The Tylenol-Autism Controversy Just Got Its Answer
A landmark Lancet review rebuts years of alarm over acetaminophen use in pregnancy — but the politics may take longer to settle.
A Decade of Fear Over Tylenol and Autism May Finally Be Ending
For more than a decade, headlines and social media posts warned that taking Tylenol during pregnancy might raise the risk of autism or ADHD in children. The idea that a common over-the-counter pain reliever used by millions could be neurologically harmful frightened expectant mothers. A new analysis in The Lancet Obstetrics, Gynaecology, and Women’s Health appears to close the case: the drug is not the culprit.
The study, published Friday, is the most comprehensive review of the question to date — pooling results from 43 cohort studies across Europe, North America, Japan, and Australia, representing millions of pregnancies.
Randomly assigning pregnant women to take or avoid a medication that might affect fetal development would violate basic research ethics, since withholding treatment could endanger those with high fevers or severe pain, while deliberately exposing others to a suspected risk would be equally indefensible. That’s why scientists must rely on large, carefully controlled observational studies, the closest ethical approximation to experimental proof.
But the study arrives in a charged political climate. The Department of Health and Human Services — whose leaders, including Secretary Robert F. Kennedy Jr., have previously claimed a link between Tylenol and autism — is standing by its more cautious position, citing an earlier 2025 Environmental Health paper that reached the opposite conclusion.
What the Science Shows
The Lancet team took another look at decades of research on acetaminophen, or “paracetamol,” and found that earlier warnings about risk didn’t hold up under closer study. Their big improvement was using sibling-comparison studies, which let researchers compare children born to the same parents — one exposed to Tylenol in the womb and one not. Because siblings share genes and grow up in the same home, this method helps rule out other factors that could explain differences, like family background or income. When the researchers did that, the supposed links between Tylenol and autism or ADHD disappeared.

◇ ◇ ◇ ◇ ◇ ◇ ◇

TASK:
According to the article on Tylenol and autism, why must scientists rely on large observational studies instead of randomly assigning pregnant women to take or avoid the drug? Answer in one to three sentences. The records play no part in this.

◇ ◇ ◇ ◇ ◇ ◇ ◇

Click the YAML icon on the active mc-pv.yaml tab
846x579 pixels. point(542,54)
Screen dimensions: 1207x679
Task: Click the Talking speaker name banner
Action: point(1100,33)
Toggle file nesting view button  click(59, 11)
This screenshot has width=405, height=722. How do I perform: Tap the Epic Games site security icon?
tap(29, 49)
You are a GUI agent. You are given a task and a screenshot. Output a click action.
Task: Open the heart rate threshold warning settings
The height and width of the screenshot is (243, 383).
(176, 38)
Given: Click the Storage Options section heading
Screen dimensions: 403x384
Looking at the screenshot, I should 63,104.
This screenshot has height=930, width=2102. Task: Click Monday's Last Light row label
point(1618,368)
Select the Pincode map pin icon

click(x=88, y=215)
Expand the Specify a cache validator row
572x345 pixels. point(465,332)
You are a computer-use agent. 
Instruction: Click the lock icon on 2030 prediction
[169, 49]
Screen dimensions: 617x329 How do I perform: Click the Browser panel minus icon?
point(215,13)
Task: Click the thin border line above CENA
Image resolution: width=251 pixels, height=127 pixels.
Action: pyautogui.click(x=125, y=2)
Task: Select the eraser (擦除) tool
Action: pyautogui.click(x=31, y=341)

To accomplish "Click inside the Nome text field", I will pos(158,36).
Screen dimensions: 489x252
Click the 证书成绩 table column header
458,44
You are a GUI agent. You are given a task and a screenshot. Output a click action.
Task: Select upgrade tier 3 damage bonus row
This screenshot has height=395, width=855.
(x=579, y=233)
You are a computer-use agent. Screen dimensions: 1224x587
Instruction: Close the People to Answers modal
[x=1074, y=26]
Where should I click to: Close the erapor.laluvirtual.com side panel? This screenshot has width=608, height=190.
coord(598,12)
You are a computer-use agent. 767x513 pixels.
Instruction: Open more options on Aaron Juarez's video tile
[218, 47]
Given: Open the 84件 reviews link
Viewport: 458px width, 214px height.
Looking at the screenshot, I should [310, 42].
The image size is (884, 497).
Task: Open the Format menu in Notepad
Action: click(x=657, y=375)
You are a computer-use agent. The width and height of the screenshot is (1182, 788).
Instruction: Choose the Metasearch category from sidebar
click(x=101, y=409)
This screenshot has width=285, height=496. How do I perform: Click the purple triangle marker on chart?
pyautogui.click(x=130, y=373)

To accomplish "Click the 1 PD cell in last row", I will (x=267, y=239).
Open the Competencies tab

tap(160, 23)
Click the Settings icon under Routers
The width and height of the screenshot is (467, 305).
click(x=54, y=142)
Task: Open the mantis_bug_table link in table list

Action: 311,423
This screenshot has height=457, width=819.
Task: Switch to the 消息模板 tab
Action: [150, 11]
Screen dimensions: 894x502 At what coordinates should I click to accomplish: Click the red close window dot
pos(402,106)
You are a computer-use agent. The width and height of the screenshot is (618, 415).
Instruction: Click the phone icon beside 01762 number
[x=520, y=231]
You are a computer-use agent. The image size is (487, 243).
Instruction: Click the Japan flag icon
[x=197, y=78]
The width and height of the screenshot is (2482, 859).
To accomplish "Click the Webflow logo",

◇ ◇ ◇ ◇ ◇ ◇ ◇

ANSWER FOR THE TASK:
Random assignment would violate basic research ethics. Withholding treatment could endanger women with high fevers or severe pain, and deliberately exposing others to a suspected risk would be equally indefensible.